District information
- Type: Public
- Grades: PreK–12
- NCES District ID: 4700600

Students and staff
- Students: 2,676
- Teachers: 182.5 (FTE)
- Staff: 225.5 (FTE)
- Student–teacher ratio: 14.66

Other information
- Website: chestercountyschools.org

= Chester County School District =

School district in Tennessee, United States

The Chester County School District is a school district that operates public schools in Chester County, Tennessee, United States. It has six schools that provide and education from kindergarten to 12th grade. As of 2005, there were 2438 children of school age enrolled. The district's administrative offices are in Henderson, Tennessee.

==Schools==
- Chester County High School - enrollment: 662
- Chester County Junior High - enrollment: 373
- Chester County Middle School - enrollment: 619
- East Chester Elementary School - enrollment: 391
- Jacks Creek Elementary School - enrollment: 285
- West Chester Elementary School - enrollment: 108

==History==
On the organization of Chester County in 1882, there were 32 school districts with about 60 school houses. Most of these small school buildings were of frame or log construction and only two were made of brick. In 1885 the scholastic population in the public schools was 3,135. By contrast, the scholastic population of Chester County now is about 2,400.

Henderson had two school in the role of public schools and were run as consolidated schools. They were the Henderson Male and Female College on North Street and the Henderson Male and Female Masonic Institute.

There was also a consolidated school at Montezuma, the old Jackson District High School, the Howard Seminary located at the junction of the Lexington-Purdy Road with the Enville-Henderson Road and the Pine Springs Normal School which was on the road to Roby not far from the current location of Bailey's Store.

The average length of the school term was about fifty days during the summer months since the school houses were not suitable for use in cold weather. Consequently, attendance was not very good, work was not too effective, and many people sold their farms to move to areas with better schools.

Until the advent of the school bus program in the early 1930s a student desiring to get a high school education had to provide his own transportation to Henderson or board in town, as the only high school was in Henderson.

There were public schools for black children in Chester County in the nineteenth century. These schools were held in church buildings. There were schools in Chester County in churches as late as 1938. The first school building in the county for black children was built as early as 1906 in the northern part of Chester County on land given by Tom Cawthon. This school was named Cawthon School, soon followed by Oak Grove School. Schools in Masseyville and Montezuma were also built but both were destroyed by fire.
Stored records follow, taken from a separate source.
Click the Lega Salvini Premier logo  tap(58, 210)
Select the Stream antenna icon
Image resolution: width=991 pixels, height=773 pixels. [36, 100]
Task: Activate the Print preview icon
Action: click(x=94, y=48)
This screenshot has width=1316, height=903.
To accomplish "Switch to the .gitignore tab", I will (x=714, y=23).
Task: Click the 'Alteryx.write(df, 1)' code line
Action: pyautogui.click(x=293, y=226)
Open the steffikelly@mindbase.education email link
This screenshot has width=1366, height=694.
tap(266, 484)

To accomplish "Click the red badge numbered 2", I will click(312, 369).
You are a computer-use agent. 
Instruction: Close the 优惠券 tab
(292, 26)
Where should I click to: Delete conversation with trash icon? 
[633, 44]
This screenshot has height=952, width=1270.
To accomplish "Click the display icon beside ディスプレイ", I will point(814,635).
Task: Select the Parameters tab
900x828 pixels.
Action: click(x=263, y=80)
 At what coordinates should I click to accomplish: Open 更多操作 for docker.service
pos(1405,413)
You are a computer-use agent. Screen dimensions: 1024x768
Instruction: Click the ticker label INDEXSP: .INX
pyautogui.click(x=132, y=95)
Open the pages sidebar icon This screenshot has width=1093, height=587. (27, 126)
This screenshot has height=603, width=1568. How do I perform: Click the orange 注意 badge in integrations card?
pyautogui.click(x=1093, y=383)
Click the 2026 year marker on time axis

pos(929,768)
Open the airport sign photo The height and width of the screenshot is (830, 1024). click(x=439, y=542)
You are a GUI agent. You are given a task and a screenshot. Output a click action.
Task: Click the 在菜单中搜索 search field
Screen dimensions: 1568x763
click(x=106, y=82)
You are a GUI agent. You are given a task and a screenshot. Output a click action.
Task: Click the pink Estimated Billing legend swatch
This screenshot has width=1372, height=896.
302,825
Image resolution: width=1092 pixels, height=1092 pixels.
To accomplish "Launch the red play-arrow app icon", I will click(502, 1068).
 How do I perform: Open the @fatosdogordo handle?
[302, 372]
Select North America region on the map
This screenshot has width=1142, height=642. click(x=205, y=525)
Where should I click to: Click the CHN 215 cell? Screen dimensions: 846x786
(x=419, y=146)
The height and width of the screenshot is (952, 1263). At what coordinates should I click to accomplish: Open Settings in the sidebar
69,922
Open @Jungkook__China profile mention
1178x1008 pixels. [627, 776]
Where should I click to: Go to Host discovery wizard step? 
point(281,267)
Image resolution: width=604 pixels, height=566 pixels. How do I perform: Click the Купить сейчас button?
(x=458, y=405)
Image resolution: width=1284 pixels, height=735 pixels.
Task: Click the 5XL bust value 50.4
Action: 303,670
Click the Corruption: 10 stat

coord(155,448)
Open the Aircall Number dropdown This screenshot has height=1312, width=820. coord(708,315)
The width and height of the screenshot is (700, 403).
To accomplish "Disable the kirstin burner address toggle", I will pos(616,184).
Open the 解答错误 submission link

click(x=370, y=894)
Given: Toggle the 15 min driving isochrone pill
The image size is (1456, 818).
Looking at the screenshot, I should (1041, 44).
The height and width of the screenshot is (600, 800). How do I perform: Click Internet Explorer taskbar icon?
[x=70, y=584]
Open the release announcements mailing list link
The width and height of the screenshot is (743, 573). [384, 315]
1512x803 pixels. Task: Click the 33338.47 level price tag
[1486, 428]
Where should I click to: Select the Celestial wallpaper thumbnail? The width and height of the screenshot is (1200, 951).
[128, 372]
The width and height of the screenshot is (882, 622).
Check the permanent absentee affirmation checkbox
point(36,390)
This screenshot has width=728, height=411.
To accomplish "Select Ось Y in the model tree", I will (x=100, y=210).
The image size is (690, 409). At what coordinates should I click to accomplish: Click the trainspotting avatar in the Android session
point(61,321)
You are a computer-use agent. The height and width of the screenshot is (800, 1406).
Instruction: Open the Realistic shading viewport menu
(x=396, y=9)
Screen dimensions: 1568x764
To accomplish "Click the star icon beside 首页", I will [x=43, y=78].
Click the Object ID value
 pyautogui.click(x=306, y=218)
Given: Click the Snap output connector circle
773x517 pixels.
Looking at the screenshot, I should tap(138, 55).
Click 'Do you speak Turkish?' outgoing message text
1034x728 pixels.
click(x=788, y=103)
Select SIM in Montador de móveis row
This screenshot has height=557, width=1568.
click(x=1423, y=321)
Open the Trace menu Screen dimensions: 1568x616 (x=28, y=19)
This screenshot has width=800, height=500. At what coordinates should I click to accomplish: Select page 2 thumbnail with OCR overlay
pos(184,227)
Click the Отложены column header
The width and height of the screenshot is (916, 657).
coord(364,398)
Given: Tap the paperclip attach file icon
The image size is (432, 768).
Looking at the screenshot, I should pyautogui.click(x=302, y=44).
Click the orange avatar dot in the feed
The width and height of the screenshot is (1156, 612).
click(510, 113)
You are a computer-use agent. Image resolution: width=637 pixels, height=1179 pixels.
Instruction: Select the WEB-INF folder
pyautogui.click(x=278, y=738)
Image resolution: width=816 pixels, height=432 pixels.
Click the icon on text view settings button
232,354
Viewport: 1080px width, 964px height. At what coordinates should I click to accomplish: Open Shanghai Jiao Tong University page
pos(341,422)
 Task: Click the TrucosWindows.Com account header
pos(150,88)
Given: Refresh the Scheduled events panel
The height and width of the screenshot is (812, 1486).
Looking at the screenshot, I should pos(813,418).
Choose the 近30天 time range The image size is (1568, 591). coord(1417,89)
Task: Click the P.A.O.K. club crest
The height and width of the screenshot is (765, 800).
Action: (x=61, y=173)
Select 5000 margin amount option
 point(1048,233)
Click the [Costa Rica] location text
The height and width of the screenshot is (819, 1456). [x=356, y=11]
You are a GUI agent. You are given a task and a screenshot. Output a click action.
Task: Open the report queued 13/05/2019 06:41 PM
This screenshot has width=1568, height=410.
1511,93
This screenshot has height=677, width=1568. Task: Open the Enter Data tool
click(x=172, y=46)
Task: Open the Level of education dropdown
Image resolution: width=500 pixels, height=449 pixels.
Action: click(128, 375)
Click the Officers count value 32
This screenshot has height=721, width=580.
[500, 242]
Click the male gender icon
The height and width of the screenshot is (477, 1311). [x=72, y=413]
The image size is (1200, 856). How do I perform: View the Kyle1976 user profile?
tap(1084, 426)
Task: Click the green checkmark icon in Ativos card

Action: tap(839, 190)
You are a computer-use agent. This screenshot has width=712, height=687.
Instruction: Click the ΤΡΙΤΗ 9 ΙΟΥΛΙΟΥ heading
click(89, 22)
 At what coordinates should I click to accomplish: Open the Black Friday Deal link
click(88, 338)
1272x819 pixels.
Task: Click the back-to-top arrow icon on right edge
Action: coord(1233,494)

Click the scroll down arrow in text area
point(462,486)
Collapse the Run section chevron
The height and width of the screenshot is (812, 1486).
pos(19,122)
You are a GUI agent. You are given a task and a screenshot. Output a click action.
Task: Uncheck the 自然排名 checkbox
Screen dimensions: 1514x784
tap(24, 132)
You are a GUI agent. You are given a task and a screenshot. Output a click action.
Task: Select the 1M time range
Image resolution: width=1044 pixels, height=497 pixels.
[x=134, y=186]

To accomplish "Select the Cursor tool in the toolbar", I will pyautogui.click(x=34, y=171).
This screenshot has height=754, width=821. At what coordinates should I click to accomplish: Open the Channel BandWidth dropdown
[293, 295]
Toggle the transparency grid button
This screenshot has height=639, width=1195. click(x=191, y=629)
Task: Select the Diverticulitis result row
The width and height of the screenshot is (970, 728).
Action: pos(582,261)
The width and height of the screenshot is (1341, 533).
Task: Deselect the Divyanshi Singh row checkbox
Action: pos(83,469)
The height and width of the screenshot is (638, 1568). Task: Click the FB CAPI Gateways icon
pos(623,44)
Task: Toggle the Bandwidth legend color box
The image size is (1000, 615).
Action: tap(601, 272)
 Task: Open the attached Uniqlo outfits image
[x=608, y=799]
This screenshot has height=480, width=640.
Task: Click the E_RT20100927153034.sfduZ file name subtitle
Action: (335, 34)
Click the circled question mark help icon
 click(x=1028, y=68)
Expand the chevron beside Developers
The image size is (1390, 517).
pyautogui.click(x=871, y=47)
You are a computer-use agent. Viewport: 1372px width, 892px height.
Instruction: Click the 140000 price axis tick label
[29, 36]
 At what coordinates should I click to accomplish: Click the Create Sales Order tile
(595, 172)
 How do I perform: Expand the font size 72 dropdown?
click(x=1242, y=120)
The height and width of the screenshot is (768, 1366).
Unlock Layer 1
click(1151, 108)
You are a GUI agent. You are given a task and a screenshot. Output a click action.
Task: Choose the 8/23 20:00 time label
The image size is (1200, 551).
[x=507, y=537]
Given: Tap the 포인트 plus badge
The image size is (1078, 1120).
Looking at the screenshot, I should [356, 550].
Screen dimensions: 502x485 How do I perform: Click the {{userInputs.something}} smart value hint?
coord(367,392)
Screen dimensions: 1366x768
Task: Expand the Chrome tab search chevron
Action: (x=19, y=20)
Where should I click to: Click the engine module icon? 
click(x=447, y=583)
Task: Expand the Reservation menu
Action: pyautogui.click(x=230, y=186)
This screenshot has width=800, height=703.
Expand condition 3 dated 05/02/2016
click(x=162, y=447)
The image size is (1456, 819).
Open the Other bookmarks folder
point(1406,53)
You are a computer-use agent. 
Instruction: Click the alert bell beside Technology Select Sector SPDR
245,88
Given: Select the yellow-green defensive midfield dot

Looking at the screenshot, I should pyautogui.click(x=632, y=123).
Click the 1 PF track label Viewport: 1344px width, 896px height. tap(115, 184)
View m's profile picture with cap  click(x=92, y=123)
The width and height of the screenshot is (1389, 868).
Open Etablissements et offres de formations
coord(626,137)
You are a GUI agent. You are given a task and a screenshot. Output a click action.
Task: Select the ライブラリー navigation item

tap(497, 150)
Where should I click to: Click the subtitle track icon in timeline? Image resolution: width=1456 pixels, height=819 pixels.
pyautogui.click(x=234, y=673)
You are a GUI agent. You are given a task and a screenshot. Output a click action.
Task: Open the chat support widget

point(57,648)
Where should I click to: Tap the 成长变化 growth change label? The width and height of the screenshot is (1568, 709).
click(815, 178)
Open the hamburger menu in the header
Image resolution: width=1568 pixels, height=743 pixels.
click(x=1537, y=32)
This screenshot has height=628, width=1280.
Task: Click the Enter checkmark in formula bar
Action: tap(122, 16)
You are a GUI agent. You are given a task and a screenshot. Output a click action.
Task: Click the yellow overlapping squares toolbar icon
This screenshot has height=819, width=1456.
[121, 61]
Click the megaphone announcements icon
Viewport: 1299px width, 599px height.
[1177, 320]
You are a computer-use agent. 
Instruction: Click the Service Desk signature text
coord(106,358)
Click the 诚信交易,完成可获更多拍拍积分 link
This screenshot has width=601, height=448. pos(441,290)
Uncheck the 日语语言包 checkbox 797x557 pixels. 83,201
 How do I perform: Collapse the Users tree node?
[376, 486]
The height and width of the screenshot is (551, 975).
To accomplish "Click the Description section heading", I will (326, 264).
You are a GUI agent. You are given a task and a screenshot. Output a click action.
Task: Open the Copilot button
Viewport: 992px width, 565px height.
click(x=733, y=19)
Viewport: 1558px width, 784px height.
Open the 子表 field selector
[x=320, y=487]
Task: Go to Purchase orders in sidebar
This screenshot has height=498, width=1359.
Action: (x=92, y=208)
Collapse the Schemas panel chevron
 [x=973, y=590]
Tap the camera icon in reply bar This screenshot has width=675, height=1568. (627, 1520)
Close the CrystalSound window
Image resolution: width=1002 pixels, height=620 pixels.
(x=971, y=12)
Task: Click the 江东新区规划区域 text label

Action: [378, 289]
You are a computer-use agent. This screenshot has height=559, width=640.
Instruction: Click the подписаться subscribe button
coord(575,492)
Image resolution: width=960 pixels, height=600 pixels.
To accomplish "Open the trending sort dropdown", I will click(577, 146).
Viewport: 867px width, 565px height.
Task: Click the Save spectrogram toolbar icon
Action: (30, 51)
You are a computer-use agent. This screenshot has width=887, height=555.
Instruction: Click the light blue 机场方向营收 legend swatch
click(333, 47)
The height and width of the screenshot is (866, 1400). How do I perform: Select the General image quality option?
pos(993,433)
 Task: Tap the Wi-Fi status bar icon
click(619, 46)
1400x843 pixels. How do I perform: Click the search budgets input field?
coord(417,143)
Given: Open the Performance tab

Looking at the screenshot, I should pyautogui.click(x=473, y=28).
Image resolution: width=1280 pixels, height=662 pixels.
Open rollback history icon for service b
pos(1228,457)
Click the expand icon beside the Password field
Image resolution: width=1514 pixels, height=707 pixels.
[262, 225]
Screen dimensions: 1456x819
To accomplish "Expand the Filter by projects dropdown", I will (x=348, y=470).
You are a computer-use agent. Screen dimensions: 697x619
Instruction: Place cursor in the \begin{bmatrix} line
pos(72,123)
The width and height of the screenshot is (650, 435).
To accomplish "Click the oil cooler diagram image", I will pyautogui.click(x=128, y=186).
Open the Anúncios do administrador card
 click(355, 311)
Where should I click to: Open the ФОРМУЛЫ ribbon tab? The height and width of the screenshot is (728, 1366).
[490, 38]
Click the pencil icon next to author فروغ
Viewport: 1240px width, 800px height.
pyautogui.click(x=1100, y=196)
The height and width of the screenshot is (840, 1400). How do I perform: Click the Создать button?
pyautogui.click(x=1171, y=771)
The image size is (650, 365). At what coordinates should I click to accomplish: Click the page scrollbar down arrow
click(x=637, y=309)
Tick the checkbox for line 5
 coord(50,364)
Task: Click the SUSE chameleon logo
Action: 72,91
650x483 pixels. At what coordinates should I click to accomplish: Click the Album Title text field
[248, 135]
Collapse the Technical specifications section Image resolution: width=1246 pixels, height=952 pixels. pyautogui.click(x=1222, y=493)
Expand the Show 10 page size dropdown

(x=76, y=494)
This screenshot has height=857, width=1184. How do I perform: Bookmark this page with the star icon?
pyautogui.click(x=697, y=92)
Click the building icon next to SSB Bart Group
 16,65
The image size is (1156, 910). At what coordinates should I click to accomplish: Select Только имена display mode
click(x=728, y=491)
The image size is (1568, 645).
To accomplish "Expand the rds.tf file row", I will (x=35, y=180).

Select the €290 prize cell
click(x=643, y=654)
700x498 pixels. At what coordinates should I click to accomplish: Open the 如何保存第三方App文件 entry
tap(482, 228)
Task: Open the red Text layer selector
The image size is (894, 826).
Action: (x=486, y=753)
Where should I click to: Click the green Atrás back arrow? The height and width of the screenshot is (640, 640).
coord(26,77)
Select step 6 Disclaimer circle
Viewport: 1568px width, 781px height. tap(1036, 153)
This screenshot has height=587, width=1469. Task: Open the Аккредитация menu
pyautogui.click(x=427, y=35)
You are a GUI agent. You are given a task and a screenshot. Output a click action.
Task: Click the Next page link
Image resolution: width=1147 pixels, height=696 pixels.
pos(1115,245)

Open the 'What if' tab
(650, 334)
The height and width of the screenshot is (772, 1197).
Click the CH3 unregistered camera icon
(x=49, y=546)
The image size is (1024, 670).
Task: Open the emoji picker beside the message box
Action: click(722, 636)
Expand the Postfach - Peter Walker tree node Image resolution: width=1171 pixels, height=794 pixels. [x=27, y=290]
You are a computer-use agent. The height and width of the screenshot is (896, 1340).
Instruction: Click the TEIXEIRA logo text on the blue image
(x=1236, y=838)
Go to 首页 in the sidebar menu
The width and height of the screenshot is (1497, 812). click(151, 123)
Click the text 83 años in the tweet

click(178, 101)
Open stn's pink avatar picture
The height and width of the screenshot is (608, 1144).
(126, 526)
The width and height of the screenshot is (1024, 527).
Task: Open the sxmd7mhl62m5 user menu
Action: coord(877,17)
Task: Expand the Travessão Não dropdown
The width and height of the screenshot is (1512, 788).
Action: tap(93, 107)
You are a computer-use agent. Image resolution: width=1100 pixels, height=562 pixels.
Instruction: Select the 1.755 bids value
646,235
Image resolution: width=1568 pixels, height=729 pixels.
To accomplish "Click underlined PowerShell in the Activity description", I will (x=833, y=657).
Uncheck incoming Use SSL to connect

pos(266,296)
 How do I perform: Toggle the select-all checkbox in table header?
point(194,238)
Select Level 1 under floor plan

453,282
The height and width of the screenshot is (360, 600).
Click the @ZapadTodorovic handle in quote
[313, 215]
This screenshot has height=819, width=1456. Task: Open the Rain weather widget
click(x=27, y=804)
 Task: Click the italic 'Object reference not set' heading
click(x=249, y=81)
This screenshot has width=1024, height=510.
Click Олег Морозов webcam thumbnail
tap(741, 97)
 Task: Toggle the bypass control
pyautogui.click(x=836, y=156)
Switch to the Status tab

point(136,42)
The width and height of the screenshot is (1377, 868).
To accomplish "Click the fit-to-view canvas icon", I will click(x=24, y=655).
The first black high school, Chester County Training School, was opened in 1932 and was located on Highway 45 North. In 1936, the first graduating class of seven pupils received their diplomas. This school was burned in 1949 but a new building was erected on the east side of town. In 1963, Chester County Training School's name was changed to Vincent High. In 1969, following integration, the school was closed; however, the building is now being used as North Chester Elementary.